= Database forensics =

Database forensics is a branch of digital forensic science relating to the forensic study of databases and their related metadata.

The discipline is similar to computer forensics, following the normal forensic process and applying investigative techniques to database contents and metadata. Cached information may also exist in a servers RAM requiring live analysis techniques.

A forensic examination of a database may relate to the timestamps that apply to the update time of a row in a relational table being inspected and tested for validity in order to verify the actions of a database user. Alternatively, a forensic examination may focus on identifying transactions within a database system or application that indicate evidence of wrongdoing, such as fraud.

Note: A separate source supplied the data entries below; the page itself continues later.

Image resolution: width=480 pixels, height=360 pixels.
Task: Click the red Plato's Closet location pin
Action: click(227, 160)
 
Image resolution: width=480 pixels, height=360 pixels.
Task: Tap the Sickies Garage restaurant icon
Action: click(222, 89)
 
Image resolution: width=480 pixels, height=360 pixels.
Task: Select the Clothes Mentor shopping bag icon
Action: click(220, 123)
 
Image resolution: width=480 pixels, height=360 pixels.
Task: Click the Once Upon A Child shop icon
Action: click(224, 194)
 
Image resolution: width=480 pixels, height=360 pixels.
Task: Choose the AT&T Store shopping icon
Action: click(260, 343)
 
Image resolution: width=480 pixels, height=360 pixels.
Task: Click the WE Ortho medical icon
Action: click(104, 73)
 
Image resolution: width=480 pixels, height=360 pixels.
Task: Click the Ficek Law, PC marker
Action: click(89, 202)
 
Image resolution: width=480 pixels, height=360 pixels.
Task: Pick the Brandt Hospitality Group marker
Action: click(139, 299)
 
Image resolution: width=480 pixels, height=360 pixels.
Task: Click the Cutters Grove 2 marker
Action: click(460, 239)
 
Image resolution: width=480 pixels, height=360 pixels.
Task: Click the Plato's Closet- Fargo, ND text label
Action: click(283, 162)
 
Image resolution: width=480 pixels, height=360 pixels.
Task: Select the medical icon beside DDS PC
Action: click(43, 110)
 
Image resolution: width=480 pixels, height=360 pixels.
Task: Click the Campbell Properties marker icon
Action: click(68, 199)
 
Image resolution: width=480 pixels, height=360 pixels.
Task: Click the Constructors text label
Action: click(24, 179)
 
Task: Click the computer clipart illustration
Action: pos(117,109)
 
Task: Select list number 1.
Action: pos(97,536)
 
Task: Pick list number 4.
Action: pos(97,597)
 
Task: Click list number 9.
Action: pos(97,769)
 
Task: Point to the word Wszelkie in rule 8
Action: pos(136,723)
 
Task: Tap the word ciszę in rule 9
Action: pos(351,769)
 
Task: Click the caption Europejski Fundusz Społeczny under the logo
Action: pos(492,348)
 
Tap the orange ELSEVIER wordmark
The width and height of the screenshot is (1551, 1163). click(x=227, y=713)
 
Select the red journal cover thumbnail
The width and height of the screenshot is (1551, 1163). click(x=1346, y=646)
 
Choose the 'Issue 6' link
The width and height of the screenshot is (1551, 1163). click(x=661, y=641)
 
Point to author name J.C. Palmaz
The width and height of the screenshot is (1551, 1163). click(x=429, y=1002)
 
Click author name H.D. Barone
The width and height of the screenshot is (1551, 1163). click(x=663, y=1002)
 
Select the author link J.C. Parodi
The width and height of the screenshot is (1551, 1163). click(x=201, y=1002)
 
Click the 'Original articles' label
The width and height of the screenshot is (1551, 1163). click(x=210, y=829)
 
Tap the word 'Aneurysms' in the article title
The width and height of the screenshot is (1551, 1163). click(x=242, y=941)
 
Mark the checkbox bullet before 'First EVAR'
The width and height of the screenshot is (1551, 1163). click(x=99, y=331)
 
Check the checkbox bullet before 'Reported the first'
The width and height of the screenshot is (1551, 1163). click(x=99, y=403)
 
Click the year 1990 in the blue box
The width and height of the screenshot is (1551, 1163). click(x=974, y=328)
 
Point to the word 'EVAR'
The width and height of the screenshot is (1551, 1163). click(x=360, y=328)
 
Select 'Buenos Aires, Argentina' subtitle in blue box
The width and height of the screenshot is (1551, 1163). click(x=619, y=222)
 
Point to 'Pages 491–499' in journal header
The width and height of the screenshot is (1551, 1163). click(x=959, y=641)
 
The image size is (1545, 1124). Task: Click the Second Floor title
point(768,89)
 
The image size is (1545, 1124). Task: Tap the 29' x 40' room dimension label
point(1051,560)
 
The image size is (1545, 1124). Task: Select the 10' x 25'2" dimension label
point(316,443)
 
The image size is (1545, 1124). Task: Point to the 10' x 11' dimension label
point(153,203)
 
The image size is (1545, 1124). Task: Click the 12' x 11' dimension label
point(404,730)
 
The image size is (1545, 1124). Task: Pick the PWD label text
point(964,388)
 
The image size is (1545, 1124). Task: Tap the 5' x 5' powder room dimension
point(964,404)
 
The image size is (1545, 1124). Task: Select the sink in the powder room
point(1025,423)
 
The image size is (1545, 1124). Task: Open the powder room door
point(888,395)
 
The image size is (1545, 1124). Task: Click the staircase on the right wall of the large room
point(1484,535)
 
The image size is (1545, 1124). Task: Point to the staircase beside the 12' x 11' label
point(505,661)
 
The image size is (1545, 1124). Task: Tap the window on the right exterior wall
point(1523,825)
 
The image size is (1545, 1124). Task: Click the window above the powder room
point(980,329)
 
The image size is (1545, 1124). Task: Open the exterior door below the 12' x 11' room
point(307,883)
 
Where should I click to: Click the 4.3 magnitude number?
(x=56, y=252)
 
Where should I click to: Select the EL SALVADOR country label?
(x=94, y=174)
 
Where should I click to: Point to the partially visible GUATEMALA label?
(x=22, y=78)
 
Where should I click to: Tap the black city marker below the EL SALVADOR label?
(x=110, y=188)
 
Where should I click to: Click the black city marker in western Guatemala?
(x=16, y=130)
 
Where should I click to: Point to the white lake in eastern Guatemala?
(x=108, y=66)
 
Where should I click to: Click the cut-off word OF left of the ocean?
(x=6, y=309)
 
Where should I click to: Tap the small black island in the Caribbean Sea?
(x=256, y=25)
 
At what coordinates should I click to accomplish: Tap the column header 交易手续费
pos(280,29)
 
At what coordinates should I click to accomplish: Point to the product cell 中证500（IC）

Software tools can be used to manipulate and analyse data. These tools also provide audit logging capabilities which provide documented proof of what tasks or analysis a forensic examiner performed on the database.

As of 2008, many database software tools are in general not reliable and precise enough to be used for forensic work as demonstrated in the first paper published on database forensics. As of 2008, there was only a single book published in this field, though more are destined. Additionally there is a subsequent SQL Server Forensics book by Kevvie Fowler which is also well regarded.

The forensic study of relational databases requires a knowledge of the standard used to encode data on the computer disk. A documentation of standards used to encode information in well-known brands of DB such as SQL Server and Oracle has been contributed to the public domain. Others include Apex Analytix.

Because the forensic analysis of a database is not executed in isolation, the technological framework within which a subject database exists is crucial to understanding and resolving questions of data authenticity and integrity especially as it relates to database users.